▶ _Text for analysis_:
*** Block opens ***

I’ve never been pregnant and I’ve never been 50, so I don’t know if being pregnant at 50 is a good idea or a bad idea. But if that hot bitch Sally O’Malley has taught me anything, it’s that 50-year-olds can still kick-stretch-kick and do everything a young type can. So if Sophie can still kick, stretch, kick, then it’s probably safe to assume she can also stretch, push, scream.
I didn’t know Anne Geddes was a People Magazine photographer.
Christina Aguilera is an old-fashioned kind of famous trick. She’s not going to put pictures of her new baby’s face on Instagram for free, because that’s bougie and doesn’t make sense IN THIS ECONOMY. Xtina has makeup artist bills and allowances (read: her fiance’s) to pay, so she put her baby to work and is going to get that $$$. Xtina’s second child was pulled out of her bronzer-covered womb all the way back in August, but she’s promoting the new season of The Voice so right now is the best time for her to get some promo.

*** Block closes ***

▶ _Your instructions_: List every person named in the celebrity gossip text above.

▶ _Record extracts_:

*** Block opens ***

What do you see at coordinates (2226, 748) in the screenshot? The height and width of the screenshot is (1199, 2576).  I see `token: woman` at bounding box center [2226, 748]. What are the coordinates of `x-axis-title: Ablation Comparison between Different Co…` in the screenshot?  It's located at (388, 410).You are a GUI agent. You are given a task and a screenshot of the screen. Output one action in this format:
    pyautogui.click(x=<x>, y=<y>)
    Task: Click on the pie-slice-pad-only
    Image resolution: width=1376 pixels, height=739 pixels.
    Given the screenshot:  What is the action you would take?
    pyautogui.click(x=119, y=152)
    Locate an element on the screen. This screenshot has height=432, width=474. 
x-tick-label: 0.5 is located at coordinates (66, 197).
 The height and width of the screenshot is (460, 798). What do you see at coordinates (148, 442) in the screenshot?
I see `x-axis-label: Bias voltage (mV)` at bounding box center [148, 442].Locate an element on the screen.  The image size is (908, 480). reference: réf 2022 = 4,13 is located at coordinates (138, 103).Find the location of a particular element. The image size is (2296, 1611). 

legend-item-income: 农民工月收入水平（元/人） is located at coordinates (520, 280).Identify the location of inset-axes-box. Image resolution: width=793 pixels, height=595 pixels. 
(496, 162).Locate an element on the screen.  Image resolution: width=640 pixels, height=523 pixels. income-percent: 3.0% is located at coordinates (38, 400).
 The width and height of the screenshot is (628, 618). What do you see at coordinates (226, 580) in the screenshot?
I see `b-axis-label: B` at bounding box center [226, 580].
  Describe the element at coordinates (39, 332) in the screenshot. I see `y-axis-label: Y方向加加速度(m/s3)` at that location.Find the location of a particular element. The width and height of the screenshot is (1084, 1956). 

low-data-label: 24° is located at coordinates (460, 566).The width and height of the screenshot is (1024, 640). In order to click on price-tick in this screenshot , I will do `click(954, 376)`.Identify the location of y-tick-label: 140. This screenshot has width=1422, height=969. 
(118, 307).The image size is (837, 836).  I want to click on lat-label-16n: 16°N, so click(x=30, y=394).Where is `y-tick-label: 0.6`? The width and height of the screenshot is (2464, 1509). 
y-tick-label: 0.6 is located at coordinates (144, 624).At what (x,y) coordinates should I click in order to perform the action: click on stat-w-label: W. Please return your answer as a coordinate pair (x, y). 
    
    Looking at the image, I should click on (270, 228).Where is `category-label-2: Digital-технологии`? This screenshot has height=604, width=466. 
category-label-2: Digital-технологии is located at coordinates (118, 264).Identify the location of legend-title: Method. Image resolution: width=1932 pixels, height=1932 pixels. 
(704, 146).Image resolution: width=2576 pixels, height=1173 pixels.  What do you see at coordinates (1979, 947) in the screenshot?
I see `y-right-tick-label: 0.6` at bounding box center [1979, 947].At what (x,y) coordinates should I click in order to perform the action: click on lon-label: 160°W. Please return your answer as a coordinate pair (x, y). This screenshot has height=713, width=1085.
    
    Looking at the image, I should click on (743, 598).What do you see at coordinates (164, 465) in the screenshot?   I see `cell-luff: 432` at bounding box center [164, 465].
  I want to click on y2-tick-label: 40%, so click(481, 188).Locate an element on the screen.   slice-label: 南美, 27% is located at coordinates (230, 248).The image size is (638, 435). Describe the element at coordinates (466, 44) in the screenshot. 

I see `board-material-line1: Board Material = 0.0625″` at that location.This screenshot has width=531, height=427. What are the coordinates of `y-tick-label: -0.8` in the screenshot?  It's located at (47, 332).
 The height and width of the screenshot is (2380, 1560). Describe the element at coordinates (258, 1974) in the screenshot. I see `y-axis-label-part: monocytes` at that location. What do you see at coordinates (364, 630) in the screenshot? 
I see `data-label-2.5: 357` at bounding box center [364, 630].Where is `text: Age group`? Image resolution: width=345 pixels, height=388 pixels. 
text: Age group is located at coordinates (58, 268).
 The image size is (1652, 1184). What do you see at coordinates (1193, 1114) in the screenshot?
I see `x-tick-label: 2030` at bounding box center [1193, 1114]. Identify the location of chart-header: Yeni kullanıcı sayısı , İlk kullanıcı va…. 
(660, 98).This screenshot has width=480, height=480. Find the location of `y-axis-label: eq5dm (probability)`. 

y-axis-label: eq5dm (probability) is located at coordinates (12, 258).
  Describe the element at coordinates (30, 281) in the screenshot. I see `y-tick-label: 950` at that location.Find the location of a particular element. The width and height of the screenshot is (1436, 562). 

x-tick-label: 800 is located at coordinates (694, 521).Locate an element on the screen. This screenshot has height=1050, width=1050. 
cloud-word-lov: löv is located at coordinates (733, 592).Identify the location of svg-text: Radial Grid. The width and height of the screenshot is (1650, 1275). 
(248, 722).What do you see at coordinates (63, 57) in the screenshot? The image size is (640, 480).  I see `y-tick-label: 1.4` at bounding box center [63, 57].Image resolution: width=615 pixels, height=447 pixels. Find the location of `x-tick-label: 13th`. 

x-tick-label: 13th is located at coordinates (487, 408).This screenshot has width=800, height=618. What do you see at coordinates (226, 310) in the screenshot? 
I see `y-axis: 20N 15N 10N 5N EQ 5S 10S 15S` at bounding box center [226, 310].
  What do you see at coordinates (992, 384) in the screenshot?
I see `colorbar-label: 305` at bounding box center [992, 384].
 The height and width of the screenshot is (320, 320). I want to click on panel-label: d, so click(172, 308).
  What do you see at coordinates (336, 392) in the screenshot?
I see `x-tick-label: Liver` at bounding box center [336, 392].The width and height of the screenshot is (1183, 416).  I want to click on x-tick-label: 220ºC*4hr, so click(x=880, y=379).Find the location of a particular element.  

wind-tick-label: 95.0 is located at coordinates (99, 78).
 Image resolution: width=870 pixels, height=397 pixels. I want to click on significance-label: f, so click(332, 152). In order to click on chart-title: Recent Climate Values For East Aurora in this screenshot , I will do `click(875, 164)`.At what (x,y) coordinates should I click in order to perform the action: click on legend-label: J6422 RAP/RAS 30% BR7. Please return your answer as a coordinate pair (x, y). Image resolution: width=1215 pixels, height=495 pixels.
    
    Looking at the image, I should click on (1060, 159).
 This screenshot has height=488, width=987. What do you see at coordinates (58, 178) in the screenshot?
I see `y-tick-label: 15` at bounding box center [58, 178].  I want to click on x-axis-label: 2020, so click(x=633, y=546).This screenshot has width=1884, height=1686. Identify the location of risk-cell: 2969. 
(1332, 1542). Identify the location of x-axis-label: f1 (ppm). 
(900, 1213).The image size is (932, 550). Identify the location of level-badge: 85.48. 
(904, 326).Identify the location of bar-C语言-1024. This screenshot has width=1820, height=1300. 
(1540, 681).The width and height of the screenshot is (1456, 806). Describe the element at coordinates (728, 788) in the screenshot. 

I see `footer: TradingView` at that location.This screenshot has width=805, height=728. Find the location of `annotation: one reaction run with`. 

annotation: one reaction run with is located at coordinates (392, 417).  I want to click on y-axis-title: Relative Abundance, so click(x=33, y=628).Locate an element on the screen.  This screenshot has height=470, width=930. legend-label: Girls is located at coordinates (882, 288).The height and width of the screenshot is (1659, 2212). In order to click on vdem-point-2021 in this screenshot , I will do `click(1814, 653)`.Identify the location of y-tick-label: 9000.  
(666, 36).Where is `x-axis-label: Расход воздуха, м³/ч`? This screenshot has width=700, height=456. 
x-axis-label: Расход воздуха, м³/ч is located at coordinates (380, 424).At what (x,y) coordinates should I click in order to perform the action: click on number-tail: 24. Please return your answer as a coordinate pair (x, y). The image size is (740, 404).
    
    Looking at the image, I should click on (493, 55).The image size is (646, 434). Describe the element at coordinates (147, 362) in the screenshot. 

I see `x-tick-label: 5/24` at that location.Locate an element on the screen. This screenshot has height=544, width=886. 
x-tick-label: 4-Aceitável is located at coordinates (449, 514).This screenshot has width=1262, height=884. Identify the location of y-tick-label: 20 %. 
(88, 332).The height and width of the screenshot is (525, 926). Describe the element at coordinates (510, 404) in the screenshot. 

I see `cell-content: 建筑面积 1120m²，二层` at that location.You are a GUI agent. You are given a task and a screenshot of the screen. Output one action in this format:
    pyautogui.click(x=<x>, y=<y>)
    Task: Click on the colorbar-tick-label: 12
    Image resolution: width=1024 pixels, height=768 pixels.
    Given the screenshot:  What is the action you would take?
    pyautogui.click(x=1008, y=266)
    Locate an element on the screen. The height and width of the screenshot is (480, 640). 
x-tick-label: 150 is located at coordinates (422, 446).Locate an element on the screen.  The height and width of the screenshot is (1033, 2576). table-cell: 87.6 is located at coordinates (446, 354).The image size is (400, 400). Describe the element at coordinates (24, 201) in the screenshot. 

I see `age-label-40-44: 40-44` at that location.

*** Block closes ***

▶ _Reply_: Sally O’Malley, Sophie, Anne Geddes, Christina Aguilera (also called Xtina)